Still it continues to creep up behind me and tap me on the shoulder when I least expect it. Standing in my doorway watching it rain last Sunday, the latest among scores of rainy winter Sunday's I spent here in the first 30 years of my life, it happened again. It was as if all the memories of all of those Sundays woke in me at once, came thundering up my spine into my brain shouting: this, this is what a rainy January Sunday morning is like in New Orleans. Remember.

It was a moment in which I understood what Joyce meant by an epiphany. It was an awakening to the very moment, a freeze frame of experience--the smeary house fronts across the street through the curtain of rain in the flat grey light, the hiss of the rain on pavement and the chuckling of a downspout dumping the water off of the roof all on this particular dreary morning--and yet it partook of every other rainy Sunday afternoon I had ever known here, was a visceral experience of not just my own memories but those of every Folse who watched a the rainfall out of a window in Louisiana over nearly three centuries. Just as I had on a rainy afternoon last summer, I reclaimed in a moment of commonplace another small bit of myself as an Orleanian, took possession of or was possessed by this particular point in time and space and felt myself suddenly and profoundly at home in that moment.
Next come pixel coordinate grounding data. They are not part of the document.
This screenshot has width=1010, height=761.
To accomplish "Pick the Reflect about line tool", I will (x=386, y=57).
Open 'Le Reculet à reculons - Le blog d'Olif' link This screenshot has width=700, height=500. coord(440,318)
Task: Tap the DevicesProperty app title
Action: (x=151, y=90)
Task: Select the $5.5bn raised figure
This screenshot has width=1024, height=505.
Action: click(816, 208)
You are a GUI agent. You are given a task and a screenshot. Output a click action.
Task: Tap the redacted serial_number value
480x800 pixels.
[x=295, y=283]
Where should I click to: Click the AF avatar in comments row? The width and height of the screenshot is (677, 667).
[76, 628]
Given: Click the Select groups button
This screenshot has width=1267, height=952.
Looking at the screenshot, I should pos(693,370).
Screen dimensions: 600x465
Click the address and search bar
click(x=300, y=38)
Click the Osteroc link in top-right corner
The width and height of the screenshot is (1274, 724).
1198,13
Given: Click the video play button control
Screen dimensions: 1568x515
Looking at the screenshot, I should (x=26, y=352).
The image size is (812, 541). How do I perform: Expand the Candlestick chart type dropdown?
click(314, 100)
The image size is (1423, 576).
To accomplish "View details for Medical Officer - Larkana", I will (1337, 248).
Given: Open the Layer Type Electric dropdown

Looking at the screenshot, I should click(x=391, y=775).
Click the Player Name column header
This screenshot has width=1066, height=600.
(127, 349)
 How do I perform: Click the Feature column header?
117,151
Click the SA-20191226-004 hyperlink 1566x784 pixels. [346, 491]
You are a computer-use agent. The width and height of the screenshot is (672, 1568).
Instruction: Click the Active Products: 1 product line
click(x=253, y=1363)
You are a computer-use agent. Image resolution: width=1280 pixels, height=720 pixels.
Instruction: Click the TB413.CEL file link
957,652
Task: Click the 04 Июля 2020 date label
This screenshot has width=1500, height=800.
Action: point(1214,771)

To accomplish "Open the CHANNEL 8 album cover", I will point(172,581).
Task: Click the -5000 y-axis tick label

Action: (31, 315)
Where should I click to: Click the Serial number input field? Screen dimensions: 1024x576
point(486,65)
That same evening I returned from an errand to Metairie. The unavoidable shopping trips up Metairie Road or Veterans reinforce a sense of the common place: so many things about where I left them 20 years ago, down to the game room next to Dorignacs where I squandered some of my youth. There is no haunting backdrop of shell buildings and debris, no immediate reminder of the catastrophe. As the commonplace replaces the remarkable, its easy to forget that I am living in an incredible place and time, washed up on my own personal Ithaca after a journey fraught with peril and wonders. And still the movies must go back and there must be milk for breakfast, and so the wonderful is set aside in favor of the practical.

As I came back from the Metairie Road exit and turned off City Park Avenue onto Bienville, driving slowly and looking around to see who had taken down the Xmas lights and who had hung up their Carnival decorations, the intersection of a bit of song and perhaps a scent or trick of the light and I was suddenly struck by the painfully obvious: I was driving up Bienville to my house in New Orleans. The dark street that rolled past took on the magical quality of a film, one in which the suspension of disbelief is so complete that I entered into that scene as through a door and found myself in another place: at home, in New Orleans. At that thought, something incredibly warm rose up from somewhere just beneath my heart and spread through my body, blooming as it reached my head like a lotus flower and shaping my face so that I knew I had the biggest, stupidest looking grin imaginable on my face.

As the feeling slowly passed I turned left off Bienville at North St. Patrick toward Toulouse Street, but I was already home.



Comments:
another beautiful post--thanks--
 
I always feel relieved when I see my house.
And today for the first time in a long time I think we are going to be ok.
 
Wonderful...you captured the feeling. A reader
 
another pure post, but a blatant ripoff of Slimbolala's header.
 
I left Slimbola an advance apology, even though I actually wrote this about a week ago, and I only saw his post about two days ago.
 
Even purer then. Maybe Kundera would say synchronous epiphanies.